Rosborough and others attribute the fun-loving attitude of this year's players, in particular Bibby, Bramlett and junior forward Bennett Davison, to Olson's new, more down-to-earth approach and, perhaps, Arizona's amazing run to its and his first national championship. Junior forward Michael Dickerson sees a huge difference, even from last year.

"He's changed a lot from what I've seen," Dickerson said on the eve of the championship game. "In the past, you couldn't even bounce a ball in practice when he was about to start talking. You'd be afraid to talk with him sometimes. But now you can joke with him."

Not that Olson is about to turn into Mister Rogers with his players or become media-friendly. In fact, Olson said he doesn't think he has changed that much this season -- "Just ask last year's players," he said tersely -- or that his reputation for whining more than winning will ever go away. Even after he leaves. And he's not just talking about leaving Arizona.
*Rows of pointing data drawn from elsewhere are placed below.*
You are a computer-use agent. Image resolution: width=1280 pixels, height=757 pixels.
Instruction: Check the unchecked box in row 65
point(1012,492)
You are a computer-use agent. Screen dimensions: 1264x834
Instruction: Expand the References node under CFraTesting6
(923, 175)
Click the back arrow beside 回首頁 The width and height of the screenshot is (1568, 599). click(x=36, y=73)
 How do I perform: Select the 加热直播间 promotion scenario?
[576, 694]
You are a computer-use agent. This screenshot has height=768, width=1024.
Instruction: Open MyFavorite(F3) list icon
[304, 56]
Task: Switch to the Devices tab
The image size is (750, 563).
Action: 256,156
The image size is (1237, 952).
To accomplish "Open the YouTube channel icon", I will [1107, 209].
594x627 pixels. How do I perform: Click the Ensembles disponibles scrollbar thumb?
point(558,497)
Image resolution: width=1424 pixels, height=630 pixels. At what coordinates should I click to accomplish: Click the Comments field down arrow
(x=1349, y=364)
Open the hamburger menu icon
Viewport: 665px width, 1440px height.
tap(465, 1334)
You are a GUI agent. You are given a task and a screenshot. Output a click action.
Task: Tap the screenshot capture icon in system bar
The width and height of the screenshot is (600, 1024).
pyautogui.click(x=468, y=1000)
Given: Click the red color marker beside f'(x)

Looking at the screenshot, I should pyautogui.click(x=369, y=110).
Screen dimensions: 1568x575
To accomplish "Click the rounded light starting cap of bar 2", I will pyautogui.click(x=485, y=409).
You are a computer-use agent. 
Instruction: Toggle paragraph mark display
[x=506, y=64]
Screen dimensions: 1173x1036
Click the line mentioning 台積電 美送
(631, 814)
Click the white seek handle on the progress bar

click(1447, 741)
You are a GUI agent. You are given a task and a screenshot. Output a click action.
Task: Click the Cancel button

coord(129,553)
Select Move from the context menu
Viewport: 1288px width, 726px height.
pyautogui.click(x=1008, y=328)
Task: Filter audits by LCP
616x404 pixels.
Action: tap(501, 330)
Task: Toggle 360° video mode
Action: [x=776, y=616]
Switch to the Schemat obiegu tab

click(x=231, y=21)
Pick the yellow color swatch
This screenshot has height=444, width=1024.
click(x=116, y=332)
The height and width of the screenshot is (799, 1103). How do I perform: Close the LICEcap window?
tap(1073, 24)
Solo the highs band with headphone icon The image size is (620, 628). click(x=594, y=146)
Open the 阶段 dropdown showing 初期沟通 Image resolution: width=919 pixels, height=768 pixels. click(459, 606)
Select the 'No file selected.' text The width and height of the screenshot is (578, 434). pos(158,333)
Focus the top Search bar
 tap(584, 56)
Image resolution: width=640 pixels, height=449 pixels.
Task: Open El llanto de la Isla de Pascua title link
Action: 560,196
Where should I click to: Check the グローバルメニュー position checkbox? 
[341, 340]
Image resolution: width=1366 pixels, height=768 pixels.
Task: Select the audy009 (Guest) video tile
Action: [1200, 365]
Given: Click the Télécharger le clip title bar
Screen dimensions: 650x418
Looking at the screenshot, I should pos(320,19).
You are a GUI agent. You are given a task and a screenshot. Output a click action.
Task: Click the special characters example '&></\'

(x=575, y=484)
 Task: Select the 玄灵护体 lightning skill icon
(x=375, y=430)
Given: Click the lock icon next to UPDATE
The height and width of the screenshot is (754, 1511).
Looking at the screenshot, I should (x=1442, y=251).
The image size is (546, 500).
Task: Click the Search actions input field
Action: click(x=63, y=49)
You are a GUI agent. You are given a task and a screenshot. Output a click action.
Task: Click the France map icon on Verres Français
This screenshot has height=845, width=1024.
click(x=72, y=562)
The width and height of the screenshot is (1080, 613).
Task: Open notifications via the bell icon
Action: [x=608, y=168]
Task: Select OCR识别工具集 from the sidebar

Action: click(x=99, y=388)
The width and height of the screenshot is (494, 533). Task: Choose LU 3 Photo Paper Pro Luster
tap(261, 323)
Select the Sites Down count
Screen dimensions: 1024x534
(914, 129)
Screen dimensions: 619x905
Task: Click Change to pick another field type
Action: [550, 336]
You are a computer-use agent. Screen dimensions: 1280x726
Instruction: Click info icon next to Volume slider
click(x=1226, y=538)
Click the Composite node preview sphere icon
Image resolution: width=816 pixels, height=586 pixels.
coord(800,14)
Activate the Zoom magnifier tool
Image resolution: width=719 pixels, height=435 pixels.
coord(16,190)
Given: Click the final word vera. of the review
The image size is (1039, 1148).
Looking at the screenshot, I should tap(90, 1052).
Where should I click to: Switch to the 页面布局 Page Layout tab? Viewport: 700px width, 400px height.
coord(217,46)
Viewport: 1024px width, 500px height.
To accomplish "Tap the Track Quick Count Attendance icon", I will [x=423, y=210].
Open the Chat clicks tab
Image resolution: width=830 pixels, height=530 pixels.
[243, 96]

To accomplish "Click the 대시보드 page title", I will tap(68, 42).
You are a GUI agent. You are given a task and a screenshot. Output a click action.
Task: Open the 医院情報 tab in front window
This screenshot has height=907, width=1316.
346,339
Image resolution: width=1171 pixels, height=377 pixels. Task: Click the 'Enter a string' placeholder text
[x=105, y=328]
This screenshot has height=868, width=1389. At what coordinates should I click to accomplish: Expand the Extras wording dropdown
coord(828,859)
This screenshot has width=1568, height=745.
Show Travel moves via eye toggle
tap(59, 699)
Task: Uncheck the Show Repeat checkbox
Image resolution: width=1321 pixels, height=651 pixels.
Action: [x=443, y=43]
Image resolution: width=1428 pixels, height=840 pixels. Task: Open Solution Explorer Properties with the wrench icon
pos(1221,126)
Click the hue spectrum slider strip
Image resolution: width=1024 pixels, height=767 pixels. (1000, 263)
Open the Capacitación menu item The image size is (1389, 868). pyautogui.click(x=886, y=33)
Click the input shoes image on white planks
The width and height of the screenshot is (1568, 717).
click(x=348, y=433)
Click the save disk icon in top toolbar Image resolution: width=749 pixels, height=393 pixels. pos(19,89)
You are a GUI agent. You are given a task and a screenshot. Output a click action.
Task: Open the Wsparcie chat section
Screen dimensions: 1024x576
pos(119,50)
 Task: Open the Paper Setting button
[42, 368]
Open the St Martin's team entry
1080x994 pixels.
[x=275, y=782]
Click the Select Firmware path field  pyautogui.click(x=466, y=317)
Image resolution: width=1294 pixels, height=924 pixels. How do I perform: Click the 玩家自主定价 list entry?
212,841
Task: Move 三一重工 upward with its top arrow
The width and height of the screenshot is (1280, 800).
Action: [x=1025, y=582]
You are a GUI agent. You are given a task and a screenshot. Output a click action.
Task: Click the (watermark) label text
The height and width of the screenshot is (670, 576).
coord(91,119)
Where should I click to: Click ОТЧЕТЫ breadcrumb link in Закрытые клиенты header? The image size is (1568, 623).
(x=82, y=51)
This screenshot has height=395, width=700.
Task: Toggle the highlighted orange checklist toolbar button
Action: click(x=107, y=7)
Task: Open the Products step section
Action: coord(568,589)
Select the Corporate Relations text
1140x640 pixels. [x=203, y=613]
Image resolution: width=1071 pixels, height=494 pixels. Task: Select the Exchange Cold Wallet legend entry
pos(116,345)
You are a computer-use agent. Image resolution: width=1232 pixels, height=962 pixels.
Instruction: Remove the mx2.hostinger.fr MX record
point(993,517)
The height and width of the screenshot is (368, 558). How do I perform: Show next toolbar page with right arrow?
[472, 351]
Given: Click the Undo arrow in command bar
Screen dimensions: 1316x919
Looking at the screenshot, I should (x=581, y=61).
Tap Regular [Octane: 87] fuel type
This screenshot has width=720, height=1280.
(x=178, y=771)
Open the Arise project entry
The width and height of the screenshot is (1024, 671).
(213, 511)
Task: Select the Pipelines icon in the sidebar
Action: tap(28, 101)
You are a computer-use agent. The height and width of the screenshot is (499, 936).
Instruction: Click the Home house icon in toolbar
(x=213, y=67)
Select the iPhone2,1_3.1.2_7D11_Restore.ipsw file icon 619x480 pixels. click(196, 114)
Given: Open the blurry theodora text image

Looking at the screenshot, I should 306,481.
Olson was asked Sunday if he thought some of the pressure was taken off his team after coming from behind to survive its first-round NCAA tournament game against South Alabama, thus avoiding the fate and subsequent criticism that had befallen he and the Wildcats in the past. He admitted that it might have been a factor in his team's run, which by the time it was done included wins over the top three seeds for the first time in history.


"Well, I think they felt that from everything that they're hearing or reading or seeing," said Olson, whose two previous Final Four trips with Arizona had been overshadowed by a string of first-round upsets against the likes of 12th-seeded Miami of Ohio in 1995, 15th-seeded Santa Clara in 1993 and 14th-seeded East Tennessee State in 1992.

"So I think they feel the pressure. But there isn't anything I can do about it. What I try to talk to them about is that some of these guys were in grade school at the time that our first-round loss occurred. But it's amazing, there are 32 first-round losers. It's not that they're not going to hear it again because I was going to say that [it will happen] until they put me in my grave. But it will happen beyond that, too."

Olson's defenders may not outnumber his detractors, but they are vocal in their support.

"There doesn't need to be a change in reputation because he's done things his way: he's done it cleanly, he's done it fairly and he's done it well," said Rosborough. "If it all means that winning a national championship gets an albatross off from around his neck, that would be the only change that needs to occur because it didn't deserve to be there in the first place."

On the eve of his first NCAA championship game, Olson spoke about his image.

"Images are in other people's minds," said Olson. "If you ask the people that know me, it's not the stoic thing. I guess I should come out and look like Bill Frieder with my hair messed up and tie loosened, and then I'd probably be a good old boy. But I am who I am."


For a moment Monday night, Olson looked like Frieder, his friend and foil at Arizona State. As he walked toward Pitino, his hair was out of place and he had a silly grin on his face. But knowing that the cameras were still rolling and a nation was still watching, Olson patted at his hair and made sure that not a single white strand of his coiffed head was out of place.

He was back in character.

Not quite cold-hearted Lute, but not quite Mister Rogers, either.